Helix-Forming Oligoureas: Temperature-Dependent NMR, Structure Determination, and Circular Dichroism of a Nonamer with Functionalized Side Chains

Abstract

To further investigate the degree of structural homology between γ-peptides A and N,N′-linked oligoureas B, we prepared oligourea nonamer 2 containing Ala, Val, Leu, Phe, Tyr and Lys side chains. Oligomer 2 was synthesized on solid support from activated monomers, i.e., from enantiomerically pure succinimidyl {2-{[(9H-fluoren-9-ylmethoxy)carbonyl]amino}ethyl}carbamates 3a–f that are further substituted at C(2) of the ethyl moiety. These precursors were conveniently prepared from N-Fmoc-protected β3-amino acids with corresponding side chains.
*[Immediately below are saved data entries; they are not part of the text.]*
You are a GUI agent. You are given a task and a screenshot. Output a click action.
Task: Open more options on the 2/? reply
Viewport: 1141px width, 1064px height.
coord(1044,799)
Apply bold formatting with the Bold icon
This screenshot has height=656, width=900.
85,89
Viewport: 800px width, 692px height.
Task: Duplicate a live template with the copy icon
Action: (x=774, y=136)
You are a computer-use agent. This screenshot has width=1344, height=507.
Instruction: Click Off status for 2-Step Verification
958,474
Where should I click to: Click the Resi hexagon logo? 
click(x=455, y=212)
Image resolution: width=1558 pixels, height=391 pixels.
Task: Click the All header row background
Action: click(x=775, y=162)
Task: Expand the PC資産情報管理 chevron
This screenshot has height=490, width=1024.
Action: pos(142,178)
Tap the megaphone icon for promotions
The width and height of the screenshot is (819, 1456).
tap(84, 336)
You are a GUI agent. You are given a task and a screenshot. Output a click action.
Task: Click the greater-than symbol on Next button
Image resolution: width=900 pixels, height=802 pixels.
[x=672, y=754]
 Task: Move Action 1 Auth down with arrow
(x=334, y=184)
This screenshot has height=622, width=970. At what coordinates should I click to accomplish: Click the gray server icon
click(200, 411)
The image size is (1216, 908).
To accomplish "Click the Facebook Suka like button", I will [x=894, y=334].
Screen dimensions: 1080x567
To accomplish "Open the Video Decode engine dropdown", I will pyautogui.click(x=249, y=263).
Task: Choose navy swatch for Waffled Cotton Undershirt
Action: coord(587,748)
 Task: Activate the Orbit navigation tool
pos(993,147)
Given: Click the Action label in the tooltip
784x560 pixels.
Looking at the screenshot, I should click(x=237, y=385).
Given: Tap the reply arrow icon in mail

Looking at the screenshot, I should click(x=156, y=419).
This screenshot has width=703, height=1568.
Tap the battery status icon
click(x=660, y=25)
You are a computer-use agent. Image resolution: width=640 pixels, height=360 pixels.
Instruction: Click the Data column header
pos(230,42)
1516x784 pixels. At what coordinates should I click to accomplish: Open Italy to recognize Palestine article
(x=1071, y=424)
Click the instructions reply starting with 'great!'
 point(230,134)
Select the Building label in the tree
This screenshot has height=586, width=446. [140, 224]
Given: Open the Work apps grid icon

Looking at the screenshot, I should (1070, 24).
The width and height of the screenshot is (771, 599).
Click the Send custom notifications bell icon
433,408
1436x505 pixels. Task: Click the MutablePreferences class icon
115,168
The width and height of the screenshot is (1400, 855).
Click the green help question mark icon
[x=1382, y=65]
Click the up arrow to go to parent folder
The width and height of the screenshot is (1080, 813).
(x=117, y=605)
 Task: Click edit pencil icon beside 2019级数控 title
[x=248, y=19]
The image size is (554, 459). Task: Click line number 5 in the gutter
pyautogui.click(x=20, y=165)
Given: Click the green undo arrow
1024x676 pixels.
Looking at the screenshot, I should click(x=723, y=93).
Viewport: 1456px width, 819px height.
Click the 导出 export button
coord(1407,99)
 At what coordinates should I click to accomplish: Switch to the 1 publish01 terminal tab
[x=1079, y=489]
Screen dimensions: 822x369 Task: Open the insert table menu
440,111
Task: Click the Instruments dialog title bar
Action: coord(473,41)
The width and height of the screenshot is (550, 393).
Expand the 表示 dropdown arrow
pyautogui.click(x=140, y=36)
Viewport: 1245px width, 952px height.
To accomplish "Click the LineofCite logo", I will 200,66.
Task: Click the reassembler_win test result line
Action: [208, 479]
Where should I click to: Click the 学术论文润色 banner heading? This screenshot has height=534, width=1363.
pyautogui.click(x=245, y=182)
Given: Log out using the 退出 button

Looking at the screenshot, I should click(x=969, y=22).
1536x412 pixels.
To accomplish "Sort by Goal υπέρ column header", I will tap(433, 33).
Detailed NMR studies (DQF-COSY, TOCSY, and ROESY) in (D5)pyridine revealed that 2 adopts a regular (P)-2.5 helical secondary structure very similar to that previously determined for oligourea heptamer 1 and closely related to the (P)-2.614 helix of γ-peptides. Temperature-dependent NMR further demonstrated the conformational homogeneity and remarkable stability of the structure of 2 in pyridine. The CD spectrum of 2 (0.2 mM) was recorded in MeOH with the aim to gain more information about the conformation of oligoureas. In contrast to 2.6-helical γ-peptides, which display only a weak or no Cotton effect, oligourea 2 exhibits an intense positive Cotton effect at ca. 203 nm ([Θ]=+373000 deg cm2 dmol−1) that decreases only slowly upon increasing the temperature.